What do you mean by "win"? What strategic goals can the US achieve in this war? We're at a point where merely achieving status quo ante bellum--i.e., Iran doesn't charge for passage through the Strait of Hormuz--seems to require giving concessions elsewhere.

In many ways, this looks like the American version of Pearl Harbor--a stunning tactical victory that is simultaneously a crushing strategic loss.

2 comments

The primary US strategic war goal was to slow down Iran's nuclear weapons program. That was not a smart reason to launch an attack, but the attack was at least somewhat successful in achieving the goal. Much of Iran's critical equipment is now destroyed or buried, so from the US perspective that's at least a minor, temporary strategic gain. I'm not claiming that any of this was a good idea or that it will work out well in the long run but let's be clear about the real goals.
The US administration has given several contradictory claims as to what the strategic goals of the war are supposed to be.

The problem with the claim of nuclear weapons program is that the dominant assessment of the intelligence communities is that Iran didn't have a nuclear weapons program at all. Khamenei the elder was known to be against having a nuclear weapons program, and the US's achievement is to replace him with his son... who is known to be in the pro-nuclear weapons program. Considering that the nuclear enrichment centers were targeted in last year's strikes, it's not even clear that the strikes this year have had a meaningful effect in even a temporary delay in enrichment progress.

At this point, I suspect that Trump never had any strategic war aims in the first place, but was instead motivated by an operational aim (regime change in Iran, à la the Venezuela operation), and has been flailing about since then because the administration simply doesn't have anyone with the capacity to actually understand the strategic reality of the situation and is substituting operational and tactical goals for strategic ones.

> The primary US strategic war goal was to slow down Iran's nuclear weapons program.

Let’s be realistic, this was probably about Israeli domestic politics first and US domestic politics second, and maybe thirdly as a favor to the Saudis. It’s crooks running all three countries for their own purposes and issuing BS PR cover stories.

> let's be clear about the real goals.

You should watch “Wag the Dog”, a 1997 movie about a president who starts a war to distract from a sex scandal. The real goals here have nothing to do with anything Iran has ever done.

Ultimately Israel started this war. Is it a useful distraction from Epstein, sure, but that’s clearly not the primary reason for this war.
Here's a video of Trump in 2015 talking about how he would make sure Iran never got a bomb [1]. Crazy that the Israelis we're already planning it then.

[1] https://www.youtube.com/watch?v=bIDNonMDSo8

The Stuxnet cyberattack on Iran's nuclear capability was a joint US-Israeli operation in 2010. This has been going on for a long time.

But that doesn't mean that the timing of the current war, and the choice to start it, wasn't due to Trump's desire for a distraction.

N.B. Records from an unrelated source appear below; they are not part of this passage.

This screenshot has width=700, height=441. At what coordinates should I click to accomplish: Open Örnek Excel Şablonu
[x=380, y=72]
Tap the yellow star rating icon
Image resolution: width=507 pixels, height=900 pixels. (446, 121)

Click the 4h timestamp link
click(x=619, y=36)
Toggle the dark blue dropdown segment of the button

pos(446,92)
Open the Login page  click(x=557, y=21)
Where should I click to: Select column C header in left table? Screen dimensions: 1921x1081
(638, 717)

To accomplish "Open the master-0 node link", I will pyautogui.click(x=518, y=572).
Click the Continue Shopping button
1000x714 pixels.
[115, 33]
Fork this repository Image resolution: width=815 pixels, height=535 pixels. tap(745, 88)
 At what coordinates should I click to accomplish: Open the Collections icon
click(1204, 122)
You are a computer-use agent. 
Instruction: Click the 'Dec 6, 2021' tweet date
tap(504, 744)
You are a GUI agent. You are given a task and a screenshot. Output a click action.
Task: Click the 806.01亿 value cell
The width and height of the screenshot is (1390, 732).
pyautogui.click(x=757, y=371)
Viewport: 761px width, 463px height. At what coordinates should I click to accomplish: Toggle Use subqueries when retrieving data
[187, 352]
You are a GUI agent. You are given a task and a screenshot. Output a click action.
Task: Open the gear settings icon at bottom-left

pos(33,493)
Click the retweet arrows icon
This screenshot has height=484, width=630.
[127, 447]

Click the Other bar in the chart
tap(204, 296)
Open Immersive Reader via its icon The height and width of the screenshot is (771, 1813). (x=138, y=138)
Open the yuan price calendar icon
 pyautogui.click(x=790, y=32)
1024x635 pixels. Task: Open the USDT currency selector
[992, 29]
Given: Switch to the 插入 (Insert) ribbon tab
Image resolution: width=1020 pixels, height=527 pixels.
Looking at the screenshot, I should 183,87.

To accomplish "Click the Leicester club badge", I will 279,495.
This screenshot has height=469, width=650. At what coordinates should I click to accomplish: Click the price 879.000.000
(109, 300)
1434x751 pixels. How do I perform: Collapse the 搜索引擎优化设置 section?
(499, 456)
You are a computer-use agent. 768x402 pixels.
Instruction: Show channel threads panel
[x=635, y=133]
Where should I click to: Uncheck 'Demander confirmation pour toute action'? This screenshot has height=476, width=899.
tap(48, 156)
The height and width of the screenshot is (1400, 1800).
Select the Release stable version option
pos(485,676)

To me it seems like just "the current thing" that the media is accusing trump of. In his first term it was russaigate. If Trump was in the Epstein files in any meaningful way you think the Biden administration wouldn't have leaked it?
This proves my point, Trump didn’t simply decide to do this because of Epstein.

Israel have wanted to do this for over 4 decades. Netanyahu has been spreading this “we can’t let them get a bomb” rhetoric much earlier than 2015.

The point is that this recent attack, Israel approached Trump with the idea and said they are going to do it with or without him. This isn’t speculation, this is what we know.

> We're at a point where merely achieving status quo ante bellum--i.e., Iran doesn't charge for passage through the Strait of Hormuz--seems to require giving concessions elsewhere.

No, there is no reality where the world will let Iran take tolls here, no matter what happens that part wont happen. The world depends too much on straits being open and toll free, if you let that slide once it will be done by others and that will break down the entire world order.

What you're skipping over here is how that happens. If Iran wants to charge tolls on the strait, someone has to do something to keep Iran from doing that. And when you start gaming out the possible identities of that someone, the possible things of that something... well, the most likely route of this is via negotiating some concessions to Iran (i.e., at minimum sanctions relief and maybe even concrete progress to a nuclear bomb). That assumes that Trump even considers freedom of navigation as something worth concessions in the first place, which I don't take as a given.
Which as they say, will require concessions elsewhere to achieve.
Buddy, I have bad news about that world order already...
So now you pivoted from the US to the world. Yeah Trump tried that, first to engage 'the Europe', then eastern Asia (Japan, South Korea), now China. He has to own his failure, nobody will solve it for him. Meanwhile the SPR is draining, reserves all over the world are dwindling, thw world is hungry for oil - they will pay the tolls happily.